Dans ce contexte d’instabilité, la dynamique sécuritaire de la région a évolué vers des partenariats bilatéraux et transactionnels avec des puissances étrangères. Les juntes militaires du Mali, du Burkina Faso et du Niger façonnent désormais leurs alignements sécuritaires sur la base d’une fiabilité perçue plutôt que sur des valeurs démocratiques partagées. Ces changements ont ouvert la voie à une intensification de l’engagement de la Russie et, dans une moindre mesure, de la Chine, qui se positionnent toutes deux comme des partenaires alternatifs aux puissances occidentales.
L’empreinte grandissante de la Russie
Selon le Global Terrorism Index 2025 (GTI), l’implication de la Russie au Sahel s’est nettement accrue depuis le déploiement en 2021 du groupe Wagner, désormais rebaptisé Africa Corps. Environ 1 000 membres du Corps africain sont actuellement déployés au Mali, soit beaucoup moins que les 13 000 soldats français et onusiens qui y étaient stationnés auparavant (GTI, 2025). Le contingent militaire privé russe opère aux côtés des forces maliennes dans le cadre de missions de lutte contre le terrorisme, bien que son bilan en termes d’amélioration de la sécurité reste mitigé.
L’approche de la Russie contraste avec celle des Nations unies et de la France. Plutôt que de mettre l’accent sur la protection des civils, Africa Corps se concentre sur les opérations offensives directes contre les groupes armés. Cette approche a été controversée, mais elle a été approuvée au Mali, où 82% des citoyens interrogés au début de l’année 2024 ont exprimé une opinion positive sur le partenariat de la junte avec la Russie (GTI, 2025). Néanmoins, cette approche a également été critiquée pour sa brutalité et ses gains limités en termes de stabilité à long terme.
L’implication de la Russie ne se limite pas à un engagement militaire. Moscou a étendu son influence par le biais d’intérêts économiques, notamment dans le domaine de l’exploitation minière et de l’extraction des ressources.
La stratégie économique parallèle de la Chine
Alors que l’implication de la Russie est très visible et militarisée, la Chine a poursuivi une stratégie subtile centrée sur la diplomatie économique. Les entreprises chinoises ont augmenté leurs investissements dans le secteur minier du Mali, en particulier dans la production d’or et de lithium. En décembre 2024, le Mali a inauguré une usine de lithium appartenant à la Chine, en présence de l’ambassadeur chinois et du colonel Assimi Goïta, qui a qualifié les relations avec la Chine de « partenariat stratégique et sincère » (GTI, 2025).
L’approche de la Chine évite les conflits directs en matière de sécurité tout en développant une influence économique et infrastructurelle à long terme.
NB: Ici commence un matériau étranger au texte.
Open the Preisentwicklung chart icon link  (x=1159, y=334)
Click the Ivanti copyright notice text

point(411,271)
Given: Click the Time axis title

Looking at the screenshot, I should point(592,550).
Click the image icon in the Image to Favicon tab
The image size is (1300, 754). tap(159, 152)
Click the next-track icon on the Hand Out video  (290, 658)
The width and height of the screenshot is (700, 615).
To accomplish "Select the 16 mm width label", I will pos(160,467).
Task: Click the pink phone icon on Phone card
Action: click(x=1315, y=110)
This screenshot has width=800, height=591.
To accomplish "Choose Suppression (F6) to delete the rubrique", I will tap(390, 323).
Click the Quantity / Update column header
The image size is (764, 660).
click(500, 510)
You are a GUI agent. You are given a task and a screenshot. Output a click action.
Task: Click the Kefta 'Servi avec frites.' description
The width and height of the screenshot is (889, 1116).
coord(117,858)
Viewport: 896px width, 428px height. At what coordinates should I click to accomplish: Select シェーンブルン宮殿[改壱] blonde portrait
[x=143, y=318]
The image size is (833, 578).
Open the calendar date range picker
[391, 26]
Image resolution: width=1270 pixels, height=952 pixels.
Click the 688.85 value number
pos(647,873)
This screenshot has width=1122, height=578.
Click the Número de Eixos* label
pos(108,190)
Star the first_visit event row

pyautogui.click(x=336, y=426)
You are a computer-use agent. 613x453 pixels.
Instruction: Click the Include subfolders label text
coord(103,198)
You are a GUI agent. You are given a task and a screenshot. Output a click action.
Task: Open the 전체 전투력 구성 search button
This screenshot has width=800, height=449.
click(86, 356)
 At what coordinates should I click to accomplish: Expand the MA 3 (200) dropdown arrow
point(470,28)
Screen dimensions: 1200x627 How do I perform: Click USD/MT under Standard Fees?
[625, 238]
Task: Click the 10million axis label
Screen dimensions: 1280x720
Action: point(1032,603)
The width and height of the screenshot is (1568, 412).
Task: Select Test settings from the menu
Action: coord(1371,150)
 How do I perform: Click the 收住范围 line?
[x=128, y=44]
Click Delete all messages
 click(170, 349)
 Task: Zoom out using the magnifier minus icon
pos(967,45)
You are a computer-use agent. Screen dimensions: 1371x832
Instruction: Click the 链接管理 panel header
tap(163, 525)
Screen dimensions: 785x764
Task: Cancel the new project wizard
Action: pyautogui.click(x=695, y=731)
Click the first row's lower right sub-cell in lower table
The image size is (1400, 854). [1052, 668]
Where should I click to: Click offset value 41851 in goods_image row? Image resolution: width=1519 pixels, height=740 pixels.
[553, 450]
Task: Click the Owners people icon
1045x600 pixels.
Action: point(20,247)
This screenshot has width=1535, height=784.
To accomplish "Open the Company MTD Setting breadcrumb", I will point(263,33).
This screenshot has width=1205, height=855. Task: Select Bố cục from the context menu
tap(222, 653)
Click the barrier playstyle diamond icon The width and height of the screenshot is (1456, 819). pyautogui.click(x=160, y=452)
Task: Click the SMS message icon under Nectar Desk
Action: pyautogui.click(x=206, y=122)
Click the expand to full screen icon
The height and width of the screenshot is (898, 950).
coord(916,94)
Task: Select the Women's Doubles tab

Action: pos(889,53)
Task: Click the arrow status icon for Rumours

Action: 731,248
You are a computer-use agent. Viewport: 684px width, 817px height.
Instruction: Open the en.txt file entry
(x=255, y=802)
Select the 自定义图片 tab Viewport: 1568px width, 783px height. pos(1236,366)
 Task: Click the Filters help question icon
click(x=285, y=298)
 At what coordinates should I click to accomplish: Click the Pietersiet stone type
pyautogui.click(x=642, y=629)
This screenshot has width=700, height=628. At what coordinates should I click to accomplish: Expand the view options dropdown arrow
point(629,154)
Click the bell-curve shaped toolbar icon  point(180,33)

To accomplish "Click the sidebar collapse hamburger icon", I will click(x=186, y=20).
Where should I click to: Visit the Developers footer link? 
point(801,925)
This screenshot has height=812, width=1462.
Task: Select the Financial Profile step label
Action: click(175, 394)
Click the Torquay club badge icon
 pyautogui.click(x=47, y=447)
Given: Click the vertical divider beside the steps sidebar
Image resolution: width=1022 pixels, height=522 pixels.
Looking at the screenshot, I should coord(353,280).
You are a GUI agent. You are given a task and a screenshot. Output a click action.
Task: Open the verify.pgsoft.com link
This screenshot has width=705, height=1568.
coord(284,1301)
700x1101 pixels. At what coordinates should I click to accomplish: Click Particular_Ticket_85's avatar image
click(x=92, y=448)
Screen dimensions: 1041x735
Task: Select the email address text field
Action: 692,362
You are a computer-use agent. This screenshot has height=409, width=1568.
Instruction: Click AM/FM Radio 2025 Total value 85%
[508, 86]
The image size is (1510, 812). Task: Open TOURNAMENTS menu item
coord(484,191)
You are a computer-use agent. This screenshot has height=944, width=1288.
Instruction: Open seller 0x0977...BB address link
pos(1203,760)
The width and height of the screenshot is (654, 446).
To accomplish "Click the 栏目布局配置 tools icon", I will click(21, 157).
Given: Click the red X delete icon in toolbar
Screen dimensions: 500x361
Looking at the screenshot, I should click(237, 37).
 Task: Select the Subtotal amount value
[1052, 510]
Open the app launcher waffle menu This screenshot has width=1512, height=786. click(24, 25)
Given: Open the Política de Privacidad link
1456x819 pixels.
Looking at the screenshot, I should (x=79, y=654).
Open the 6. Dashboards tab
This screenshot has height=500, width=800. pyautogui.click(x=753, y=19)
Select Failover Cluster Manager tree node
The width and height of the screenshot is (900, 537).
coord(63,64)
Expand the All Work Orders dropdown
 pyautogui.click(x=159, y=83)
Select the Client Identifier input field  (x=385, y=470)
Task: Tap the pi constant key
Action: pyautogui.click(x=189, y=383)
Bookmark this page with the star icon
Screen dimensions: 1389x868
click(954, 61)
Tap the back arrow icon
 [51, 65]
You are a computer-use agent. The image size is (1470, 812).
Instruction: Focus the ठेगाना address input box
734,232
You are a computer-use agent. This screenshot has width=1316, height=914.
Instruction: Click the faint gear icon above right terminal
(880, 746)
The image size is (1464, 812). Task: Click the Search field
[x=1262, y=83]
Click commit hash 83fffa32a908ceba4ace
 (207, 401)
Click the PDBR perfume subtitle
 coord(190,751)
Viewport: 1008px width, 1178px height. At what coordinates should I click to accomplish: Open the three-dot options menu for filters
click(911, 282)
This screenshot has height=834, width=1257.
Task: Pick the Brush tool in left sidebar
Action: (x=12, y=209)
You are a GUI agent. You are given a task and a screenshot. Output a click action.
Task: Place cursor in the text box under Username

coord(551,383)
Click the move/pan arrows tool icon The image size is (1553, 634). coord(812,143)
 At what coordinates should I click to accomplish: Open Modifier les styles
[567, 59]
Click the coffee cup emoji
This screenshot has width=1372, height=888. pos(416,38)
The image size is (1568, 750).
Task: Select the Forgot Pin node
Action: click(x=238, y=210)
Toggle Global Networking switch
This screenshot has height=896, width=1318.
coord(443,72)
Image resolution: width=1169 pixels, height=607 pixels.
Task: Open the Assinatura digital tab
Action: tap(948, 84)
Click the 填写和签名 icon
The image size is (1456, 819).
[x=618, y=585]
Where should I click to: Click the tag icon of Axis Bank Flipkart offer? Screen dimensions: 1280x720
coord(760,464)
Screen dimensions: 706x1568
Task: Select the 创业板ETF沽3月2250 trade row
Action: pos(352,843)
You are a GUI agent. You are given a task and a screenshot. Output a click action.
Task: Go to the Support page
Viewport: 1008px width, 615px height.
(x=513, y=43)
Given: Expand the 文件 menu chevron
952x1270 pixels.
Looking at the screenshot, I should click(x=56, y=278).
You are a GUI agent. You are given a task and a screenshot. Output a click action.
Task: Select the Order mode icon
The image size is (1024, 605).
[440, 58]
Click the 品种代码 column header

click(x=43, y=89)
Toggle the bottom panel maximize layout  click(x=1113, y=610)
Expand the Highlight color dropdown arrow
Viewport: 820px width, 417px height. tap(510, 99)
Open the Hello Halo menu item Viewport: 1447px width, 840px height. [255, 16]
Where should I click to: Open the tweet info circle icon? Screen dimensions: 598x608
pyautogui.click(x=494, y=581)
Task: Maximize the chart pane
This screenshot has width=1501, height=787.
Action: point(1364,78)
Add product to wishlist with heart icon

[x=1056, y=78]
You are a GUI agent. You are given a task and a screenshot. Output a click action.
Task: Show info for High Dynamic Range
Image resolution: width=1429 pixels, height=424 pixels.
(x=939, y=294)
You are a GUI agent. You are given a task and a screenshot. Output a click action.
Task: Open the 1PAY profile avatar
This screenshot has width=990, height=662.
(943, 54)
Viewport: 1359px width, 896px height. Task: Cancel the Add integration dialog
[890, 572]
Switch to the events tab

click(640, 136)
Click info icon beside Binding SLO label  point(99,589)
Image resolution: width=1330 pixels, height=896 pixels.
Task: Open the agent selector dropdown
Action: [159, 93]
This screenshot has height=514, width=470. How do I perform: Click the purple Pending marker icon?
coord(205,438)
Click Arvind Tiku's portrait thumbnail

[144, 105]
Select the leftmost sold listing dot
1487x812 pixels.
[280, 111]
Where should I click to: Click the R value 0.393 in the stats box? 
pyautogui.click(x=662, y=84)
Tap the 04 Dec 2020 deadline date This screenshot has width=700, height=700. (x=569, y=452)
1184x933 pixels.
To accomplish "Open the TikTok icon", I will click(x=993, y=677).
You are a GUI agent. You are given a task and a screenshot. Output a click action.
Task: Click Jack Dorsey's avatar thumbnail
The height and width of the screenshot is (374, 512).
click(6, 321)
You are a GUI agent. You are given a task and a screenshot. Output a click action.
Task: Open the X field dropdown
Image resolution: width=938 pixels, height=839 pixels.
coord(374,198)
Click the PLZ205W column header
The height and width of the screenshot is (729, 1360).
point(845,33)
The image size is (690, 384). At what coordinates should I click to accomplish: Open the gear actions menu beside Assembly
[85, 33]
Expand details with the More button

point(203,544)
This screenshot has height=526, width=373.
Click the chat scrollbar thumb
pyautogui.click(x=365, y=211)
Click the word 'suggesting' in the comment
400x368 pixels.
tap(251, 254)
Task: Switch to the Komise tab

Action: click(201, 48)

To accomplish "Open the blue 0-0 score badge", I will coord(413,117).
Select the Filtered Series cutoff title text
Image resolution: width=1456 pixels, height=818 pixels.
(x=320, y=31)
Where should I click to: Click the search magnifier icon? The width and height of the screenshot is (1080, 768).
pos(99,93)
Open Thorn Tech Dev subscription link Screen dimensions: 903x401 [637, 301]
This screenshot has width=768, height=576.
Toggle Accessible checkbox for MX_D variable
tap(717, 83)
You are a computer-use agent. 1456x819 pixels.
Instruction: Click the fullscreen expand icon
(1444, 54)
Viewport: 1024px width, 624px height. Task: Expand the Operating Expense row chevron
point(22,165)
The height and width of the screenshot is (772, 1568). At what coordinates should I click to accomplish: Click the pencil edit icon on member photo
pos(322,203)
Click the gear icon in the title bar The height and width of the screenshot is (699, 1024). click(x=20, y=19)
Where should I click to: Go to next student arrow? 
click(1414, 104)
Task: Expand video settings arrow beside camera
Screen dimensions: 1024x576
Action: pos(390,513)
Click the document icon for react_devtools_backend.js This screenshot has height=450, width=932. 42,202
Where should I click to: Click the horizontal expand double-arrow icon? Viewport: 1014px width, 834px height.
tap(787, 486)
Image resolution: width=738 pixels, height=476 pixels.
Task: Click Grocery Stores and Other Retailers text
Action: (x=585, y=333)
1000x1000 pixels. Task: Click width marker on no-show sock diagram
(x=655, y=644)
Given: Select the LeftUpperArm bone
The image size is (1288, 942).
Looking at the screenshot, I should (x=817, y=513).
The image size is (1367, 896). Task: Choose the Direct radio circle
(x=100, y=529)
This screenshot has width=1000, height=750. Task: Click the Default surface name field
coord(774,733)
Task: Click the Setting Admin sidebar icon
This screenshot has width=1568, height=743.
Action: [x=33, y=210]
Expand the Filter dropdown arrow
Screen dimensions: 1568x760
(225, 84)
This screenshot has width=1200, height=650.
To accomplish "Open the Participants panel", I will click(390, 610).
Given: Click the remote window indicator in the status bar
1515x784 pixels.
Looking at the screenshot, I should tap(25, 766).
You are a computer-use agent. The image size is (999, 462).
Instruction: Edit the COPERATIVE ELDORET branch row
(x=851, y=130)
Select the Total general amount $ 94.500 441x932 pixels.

Ce contraste entre l’engagement de la Russie et de la Chine souligne la façon dont les grandes puissances emploient des stratégies distinctes pour s’implanter dans la même région instable.
Récits émergents
L’Indice mondial du terrorisme 2025 souligne également que la présence croissante de la Russie au Sahel coïncide avec la montée en puissance des discours sur l’ingérence étrangère. Moscou a accusé à plusieurs reprises l’Ukraine et le GNU de Libye de soutenir le terrorisme dans la région. Lors de la 13e réunion internationale des hauts représentants pour les questions de sécurité en mai 2025, Tatyana Dovgalenko, fonctionnaire du ministère russe des Affaires étrangères, a affirmé que « le régime de Kiev est directement impliqué dans la déstabilisation de la situation en Afrique » en collaborant avec des groupes terroristes au Sahel (MSN News, 2024).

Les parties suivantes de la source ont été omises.